That double boiler maker looks kind of neat. I can make a makeshift double boiler with my other pots, but they aren't stainless steel and the SS pot I have is at least 12 quarts. Cuisinart.


----------



## Dennis (Oct 22, 2013)

You could always do it outside, but I would use coals after the wood burned down a bit, or charcoal.  

[ame]http://www.youtube.com/watch?v=_kywlzaoe2g[/ame]


----------



## soap_rat (Oct 22, 2013)

I find there's a big difference in the soap, between CPOP and Oven HP.  The texture of the soap changes a lot with oven HP, the first time I tried it was without sodium lactate, and it was like very dry mashed potatoes.  (it also took a crazy long time to cook that time, which also led to drying out)

Using sodium lactate it stays nicely fluid--until I let it cool so it won't burn off my citrus EO.  I mist the top of the pot with water as I wait for it to cool.  If you're not cooling it you may be able to pour it into detailed molds--if it's a small batch.  With a larger batch the latter half may have cooled too much.  With CPOP you don't have that issue, you're pouring into molds while it's runny.

So obviously if you want fine swirls you will want to do CPOP, not Oven HP.

Regardless of water misting, I tend to get little clumps of soap that are more dried.  So if I add my colorant at the end it won't be in those clumps.  Most of my colorants are fine with the lye monster so I mix them into the oils.  

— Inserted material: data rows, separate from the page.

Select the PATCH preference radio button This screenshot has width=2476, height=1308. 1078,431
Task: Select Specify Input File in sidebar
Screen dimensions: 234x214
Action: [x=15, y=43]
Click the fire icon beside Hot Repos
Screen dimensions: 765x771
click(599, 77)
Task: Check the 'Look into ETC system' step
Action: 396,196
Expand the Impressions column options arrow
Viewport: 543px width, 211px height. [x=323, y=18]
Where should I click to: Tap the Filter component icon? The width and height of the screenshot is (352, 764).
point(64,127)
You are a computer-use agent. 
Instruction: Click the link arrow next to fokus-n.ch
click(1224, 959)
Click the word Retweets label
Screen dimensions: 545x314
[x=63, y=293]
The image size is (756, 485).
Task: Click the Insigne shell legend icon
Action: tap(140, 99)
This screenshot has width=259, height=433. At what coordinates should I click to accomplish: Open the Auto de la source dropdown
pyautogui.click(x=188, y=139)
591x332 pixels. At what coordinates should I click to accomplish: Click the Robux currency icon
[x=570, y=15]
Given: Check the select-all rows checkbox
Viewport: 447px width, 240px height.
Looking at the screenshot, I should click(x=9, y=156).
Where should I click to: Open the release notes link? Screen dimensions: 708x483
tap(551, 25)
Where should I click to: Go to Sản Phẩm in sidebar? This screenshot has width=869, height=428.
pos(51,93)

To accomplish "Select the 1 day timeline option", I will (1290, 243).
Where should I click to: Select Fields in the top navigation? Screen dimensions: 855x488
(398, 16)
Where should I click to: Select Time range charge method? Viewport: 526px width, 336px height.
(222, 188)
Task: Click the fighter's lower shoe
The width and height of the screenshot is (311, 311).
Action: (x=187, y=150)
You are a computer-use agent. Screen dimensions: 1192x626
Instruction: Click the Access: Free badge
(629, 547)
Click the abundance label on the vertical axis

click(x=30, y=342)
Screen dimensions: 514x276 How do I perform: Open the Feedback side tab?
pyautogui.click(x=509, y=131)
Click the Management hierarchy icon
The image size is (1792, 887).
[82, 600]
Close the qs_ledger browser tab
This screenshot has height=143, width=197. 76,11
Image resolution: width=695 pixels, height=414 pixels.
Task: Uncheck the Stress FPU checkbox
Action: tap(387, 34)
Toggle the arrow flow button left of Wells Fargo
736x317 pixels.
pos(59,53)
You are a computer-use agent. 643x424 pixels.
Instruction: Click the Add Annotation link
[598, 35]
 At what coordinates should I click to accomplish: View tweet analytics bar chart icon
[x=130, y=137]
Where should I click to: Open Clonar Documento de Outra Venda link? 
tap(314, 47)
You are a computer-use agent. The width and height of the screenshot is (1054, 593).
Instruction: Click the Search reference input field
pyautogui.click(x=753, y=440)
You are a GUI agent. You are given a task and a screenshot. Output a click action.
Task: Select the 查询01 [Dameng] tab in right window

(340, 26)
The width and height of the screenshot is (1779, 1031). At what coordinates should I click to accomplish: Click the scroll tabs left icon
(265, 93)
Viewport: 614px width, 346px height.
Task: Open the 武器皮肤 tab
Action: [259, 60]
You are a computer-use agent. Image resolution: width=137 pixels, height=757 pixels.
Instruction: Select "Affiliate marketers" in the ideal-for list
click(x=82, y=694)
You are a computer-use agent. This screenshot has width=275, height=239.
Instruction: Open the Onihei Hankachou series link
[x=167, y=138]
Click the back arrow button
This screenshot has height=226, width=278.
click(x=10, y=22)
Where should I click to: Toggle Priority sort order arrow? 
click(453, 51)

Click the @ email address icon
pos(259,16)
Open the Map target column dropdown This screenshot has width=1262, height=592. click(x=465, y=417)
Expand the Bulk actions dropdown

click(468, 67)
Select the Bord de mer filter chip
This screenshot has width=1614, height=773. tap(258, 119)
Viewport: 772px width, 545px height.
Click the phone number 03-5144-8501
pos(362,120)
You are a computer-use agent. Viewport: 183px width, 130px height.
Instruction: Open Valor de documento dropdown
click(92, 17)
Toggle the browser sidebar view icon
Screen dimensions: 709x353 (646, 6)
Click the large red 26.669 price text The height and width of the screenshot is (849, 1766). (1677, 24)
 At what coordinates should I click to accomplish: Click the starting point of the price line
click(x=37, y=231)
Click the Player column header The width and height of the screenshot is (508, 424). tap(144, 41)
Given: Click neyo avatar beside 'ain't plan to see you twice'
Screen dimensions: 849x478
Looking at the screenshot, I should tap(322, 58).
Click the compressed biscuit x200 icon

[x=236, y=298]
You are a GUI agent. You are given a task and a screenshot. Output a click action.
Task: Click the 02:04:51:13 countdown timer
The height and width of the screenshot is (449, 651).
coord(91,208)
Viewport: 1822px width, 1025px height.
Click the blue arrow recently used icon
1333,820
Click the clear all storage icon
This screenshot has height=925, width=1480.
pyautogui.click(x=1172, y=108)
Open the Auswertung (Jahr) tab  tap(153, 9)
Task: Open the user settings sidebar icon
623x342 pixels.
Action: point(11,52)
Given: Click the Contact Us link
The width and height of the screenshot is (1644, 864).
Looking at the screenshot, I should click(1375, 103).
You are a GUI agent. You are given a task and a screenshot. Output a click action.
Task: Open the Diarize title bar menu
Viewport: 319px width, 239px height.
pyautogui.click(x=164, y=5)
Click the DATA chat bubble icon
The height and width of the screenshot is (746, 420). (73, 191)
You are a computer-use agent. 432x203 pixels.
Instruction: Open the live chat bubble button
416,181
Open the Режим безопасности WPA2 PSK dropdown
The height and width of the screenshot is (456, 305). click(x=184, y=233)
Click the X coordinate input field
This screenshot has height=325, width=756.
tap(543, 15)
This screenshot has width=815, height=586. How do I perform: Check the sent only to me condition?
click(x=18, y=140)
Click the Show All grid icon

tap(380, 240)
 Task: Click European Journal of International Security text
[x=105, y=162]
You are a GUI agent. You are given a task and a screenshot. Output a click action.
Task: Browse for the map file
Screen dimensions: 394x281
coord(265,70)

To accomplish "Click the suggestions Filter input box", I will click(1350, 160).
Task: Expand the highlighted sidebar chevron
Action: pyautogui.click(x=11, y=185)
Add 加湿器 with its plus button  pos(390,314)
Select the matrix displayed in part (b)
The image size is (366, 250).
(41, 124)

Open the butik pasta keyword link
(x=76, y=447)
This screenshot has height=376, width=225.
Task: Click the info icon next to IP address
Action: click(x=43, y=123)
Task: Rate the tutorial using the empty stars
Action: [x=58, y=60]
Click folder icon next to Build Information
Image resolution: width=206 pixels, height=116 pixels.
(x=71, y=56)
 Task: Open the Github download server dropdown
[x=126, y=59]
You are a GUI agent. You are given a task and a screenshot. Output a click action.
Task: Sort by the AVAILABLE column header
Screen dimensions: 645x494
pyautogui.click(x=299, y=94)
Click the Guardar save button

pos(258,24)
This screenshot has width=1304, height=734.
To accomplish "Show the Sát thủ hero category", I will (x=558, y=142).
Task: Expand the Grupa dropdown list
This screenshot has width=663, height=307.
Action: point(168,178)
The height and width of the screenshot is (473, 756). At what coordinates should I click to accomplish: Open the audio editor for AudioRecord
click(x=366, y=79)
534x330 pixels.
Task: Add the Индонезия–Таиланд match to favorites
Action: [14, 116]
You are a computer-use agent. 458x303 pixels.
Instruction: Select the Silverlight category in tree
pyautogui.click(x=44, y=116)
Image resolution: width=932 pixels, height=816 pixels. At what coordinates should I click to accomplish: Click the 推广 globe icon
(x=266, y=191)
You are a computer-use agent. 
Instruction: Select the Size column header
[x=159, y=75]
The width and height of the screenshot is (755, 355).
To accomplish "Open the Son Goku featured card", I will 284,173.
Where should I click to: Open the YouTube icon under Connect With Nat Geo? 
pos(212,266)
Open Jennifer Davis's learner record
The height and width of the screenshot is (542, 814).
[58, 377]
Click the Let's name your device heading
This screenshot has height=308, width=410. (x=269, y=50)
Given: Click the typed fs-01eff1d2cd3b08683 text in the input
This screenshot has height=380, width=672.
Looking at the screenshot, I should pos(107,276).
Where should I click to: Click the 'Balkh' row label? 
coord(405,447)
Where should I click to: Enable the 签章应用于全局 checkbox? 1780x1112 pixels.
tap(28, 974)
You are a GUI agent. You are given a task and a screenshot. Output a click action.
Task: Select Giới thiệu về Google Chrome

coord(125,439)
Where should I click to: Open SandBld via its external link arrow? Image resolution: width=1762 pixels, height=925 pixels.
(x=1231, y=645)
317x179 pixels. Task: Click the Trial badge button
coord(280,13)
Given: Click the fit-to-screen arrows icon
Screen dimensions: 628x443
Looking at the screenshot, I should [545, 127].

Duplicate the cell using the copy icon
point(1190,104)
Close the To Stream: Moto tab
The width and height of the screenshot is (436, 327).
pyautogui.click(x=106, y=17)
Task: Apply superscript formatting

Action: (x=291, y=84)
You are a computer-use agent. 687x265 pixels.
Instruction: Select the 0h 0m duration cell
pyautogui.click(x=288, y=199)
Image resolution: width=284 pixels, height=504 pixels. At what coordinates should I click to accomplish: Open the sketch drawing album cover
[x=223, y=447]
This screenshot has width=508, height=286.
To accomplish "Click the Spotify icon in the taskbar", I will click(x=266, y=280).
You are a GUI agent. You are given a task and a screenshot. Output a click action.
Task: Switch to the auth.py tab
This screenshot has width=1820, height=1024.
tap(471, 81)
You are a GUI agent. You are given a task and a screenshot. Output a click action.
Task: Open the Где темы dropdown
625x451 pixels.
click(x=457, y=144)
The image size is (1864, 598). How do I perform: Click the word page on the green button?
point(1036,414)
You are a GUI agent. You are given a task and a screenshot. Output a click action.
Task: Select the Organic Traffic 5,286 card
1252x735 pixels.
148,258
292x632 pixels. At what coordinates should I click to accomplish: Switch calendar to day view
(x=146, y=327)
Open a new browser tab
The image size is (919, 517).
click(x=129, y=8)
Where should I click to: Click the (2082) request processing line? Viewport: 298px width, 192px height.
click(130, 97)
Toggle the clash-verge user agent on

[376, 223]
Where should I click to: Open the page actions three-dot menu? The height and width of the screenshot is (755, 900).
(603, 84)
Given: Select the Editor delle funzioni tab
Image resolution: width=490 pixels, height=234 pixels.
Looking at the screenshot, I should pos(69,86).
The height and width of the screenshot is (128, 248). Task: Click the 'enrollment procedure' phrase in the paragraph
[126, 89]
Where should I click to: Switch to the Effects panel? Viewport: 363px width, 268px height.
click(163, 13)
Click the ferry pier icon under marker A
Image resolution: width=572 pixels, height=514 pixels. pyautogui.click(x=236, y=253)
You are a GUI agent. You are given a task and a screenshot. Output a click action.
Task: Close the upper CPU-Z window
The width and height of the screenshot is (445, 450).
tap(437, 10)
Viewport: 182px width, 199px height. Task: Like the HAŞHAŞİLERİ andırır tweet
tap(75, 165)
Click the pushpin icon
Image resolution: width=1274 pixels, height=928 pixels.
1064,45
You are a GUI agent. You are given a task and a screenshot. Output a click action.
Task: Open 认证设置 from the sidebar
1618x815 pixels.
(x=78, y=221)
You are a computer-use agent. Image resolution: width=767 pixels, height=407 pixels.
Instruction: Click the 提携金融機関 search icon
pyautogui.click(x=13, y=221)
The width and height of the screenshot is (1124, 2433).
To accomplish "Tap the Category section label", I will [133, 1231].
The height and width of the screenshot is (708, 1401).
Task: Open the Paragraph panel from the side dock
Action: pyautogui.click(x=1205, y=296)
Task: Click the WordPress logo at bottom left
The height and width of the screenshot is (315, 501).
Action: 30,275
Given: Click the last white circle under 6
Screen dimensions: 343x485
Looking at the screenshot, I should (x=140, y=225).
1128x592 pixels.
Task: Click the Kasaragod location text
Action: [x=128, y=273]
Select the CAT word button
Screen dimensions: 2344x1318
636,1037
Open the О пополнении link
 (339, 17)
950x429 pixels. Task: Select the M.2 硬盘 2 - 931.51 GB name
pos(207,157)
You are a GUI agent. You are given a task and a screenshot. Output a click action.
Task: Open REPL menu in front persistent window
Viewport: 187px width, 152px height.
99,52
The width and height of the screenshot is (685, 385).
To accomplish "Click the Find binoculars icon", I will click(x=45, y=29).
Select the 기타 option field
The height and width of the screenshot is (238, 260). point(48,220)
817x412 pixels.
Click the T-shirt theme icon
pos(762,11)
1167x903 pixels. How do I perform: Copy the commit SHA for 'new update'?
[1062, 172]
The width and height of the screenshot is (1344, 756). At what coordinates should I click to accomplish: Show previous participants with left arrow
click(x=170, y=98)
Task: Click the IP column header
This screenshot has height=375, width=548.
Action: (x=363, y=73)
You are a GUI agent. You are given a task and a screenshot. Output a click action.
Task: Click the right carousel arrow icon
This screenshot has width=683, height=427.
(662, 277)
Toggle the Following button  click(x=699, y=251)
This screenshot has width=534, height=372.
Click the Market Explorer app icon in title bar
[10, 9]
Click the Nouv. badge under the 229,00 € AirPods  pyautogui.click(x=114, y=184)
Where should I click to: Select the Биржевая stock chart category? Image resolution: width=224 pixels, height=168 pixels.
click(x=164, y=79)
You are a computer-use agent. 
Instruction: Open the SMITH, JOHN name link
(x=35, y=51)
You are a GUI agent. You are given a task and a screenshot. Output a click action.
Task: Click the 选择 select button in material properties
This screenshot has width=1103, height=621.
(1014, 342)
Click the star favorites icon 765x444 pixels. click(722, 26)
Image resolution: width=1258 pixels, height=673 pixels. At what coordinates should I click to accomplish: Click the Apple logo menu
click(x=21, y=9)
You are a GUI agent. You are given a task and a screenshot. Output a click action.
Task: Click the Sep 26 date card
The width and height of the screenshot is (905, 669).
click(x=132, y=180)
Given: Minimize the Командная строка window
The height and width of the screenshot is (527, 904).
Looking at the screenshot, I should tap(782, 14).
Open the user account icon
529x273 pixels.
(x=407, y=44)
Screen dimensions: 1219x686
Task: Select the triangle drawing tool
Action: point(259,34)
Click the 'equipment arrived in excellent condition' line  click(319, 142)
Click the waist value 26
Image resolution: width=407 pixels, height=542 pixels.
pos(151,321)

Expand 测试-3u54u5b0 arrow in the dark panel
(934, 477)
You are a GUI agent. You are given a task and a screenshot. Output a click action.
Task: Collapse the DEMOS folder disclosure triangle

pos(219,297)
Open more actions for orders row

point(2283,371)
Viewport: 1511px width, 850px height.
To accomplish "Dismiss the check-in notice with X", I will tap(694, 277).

I think Oven HP soaps may seem softer at first, in part because I use full water or even a little extra to keep it fluid.  I believe it cures to the same hardness.

I think it's SO much easier to do this in the oven rather than the stove top.  If you do the stove top, even sitting it in a water bath without lifting it up into a double-boiler setup you will even out the heat more.  And if you have the rings from canning jar tops, set your soap pot on those and now it's properly lifted up.  A couple of times I've used very low heat on a pot of soap that wasn't tracing  fast enough, and there were serious hot-spots that made some scorchy ugly clumps happen.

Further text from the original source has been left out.